▶ _Exercise objective_
For this exercise, copy each line of the records that contains the word "checkbox".

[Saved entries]
»»

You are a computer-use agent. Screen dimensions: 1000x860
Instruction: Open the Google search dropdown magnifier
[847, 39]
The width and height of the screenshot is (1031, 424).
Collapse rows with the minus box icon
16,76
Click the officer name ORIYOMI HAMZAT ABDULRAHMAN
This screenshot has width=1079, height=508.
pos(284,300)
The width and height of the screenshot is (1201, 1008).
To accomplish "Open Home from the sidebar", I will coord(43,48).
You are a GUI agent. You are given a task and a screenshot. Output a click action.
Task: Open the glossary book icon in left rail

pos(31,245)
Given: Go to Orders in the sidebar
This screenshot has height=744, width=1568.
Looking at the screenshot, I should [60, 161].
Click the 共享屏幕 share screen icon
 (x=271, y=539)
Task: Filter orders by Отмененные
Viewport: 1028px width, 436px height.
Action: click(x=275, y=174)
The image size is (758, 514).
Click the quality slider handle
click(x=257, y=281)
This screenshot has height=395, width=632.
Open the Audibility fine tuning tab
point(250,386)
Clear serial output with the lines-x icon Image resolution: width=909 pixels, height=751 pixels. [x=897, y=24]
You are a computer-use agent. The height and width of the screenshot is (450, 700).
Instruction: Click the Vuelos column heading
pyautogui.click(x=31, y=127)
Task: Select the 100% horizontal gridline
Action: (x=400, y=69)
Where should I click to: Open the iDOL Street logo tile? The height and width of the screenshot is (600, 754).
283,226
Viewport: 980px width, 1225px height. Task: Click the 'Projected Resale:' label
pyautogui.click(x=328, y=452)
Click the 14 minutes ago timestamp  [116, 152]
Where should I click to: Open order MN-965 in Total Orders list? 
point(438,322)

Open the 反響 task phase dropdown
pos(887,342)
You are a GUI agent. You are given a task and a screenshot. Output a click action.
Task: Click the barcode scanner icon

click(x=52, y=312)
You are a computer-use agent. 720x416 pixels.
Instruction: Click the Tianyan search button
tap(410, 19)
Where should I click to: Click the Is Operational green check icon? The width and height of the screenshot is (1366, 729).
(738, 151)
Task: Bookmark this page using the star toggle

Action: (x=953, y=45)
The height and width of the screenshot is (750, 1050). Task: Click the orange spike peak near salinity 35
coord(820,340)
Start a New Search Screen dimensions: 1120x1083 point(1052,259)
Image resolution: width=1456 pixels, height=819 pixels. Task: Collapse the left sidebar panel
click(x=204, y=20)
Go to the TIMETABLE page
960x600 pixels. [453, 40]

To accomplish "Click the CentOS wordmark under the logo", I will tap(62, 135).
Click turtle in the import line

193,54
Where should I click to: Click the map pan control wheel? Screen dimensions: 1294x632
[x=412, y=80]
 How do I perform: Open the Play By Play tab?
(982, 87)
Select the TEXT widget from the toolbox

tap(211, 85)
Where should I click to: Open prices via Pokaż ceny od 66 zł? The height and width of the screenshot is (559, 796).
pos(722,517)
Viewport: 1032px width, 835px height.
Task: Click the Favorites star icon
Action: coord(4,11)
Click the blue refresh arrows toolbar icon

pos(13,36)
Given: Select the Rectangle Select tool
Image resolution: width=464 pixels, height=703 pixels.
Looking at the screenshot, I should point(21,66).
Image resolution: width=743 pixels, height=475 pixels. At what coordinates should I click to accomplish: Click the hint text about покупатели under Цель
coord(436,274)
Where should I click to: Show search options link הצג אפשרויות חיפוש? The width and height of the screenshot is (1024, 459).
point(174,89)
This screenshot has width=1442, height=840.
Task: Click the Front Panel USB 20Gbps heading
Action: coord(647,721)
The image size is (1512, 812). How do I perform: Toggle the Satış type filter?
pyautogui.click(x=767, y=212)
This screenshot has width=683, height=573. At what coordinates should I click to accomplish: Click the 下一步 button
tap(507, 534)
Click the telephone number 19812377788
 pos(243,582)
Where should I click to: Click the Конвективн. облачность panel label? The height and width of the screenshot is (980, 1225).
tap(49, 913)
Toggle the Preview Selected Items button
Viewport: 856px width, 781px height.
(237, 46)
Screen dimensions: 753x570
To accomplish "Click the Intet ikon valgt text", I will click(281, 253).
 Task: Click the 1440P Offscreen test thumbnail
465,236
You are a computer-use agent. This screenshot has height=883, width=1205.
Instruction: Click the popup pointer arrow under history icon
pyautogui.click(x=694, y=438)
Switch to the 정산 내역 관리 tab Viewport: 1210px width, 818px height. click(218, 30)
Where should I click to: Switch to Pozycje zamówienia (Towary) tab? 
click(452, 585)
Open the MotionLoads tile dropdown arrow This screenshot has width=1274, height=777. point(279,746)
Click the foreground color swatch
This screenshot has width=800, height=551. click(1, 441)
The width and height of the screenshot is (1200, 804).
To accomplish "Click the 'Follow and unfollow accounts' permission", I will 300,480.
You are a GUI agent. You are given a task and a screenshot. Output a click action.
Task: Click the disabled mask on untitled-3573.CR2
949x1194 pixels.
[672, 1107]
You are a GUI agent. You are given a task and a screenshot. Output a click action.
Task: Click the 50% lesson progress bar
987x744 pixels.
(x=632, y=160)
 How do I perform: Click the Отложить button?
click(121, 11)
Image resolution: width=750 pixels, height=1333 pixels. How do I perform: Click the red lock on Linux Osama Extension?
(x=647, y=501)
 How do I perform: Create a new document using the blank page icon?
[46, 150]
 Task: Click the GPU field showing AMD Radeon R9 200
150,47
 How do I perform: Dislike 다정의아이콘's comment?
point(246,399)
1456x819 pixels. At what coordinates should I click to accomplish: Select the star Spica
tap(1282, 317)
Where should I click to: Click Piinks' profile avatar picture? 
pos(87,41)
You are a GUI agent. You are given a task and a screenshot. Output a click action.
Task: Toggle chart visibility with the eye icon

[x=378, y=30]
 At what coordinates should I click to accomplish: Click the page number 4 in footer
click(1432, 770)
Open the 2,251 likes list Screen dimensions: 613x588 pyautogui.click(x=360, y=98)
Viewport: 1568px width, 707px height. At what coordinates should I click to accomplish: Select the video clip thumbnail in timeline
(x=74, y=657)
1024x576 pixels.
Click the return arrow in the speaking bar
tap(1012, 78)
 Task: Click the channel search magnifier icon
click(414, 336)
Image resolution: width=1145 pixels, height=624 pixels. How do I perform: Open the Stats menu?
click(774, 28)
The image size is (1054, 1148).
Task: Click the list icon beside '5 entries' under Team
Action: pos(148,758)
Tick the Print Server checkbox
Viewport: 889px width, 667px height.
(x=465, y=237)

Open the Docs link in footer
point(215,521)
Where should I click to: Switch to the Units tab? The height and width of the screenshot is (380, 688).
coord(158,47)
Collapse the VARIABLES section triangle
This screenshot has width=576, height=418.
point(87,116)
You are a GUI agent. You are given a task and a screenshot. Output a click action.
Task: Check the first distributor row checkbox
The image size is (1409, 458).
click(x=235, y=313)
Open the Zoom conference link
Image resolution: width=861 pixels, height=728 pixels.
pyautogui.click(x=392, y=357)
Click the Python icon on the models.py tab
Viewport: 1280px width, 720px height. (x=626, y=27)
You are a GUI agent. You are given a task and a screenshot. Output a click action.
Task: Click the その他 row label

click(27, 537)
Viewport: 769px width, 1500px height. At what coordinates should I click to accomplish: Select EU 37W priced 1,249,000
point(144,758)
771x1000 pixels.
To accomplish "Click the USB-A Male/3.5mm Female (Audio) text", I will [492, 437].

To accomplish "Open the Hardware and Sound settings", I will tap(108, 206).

««

▶ _The completed task_
Tick the Print Server checkbox
Task: Check the first distributor row checkbox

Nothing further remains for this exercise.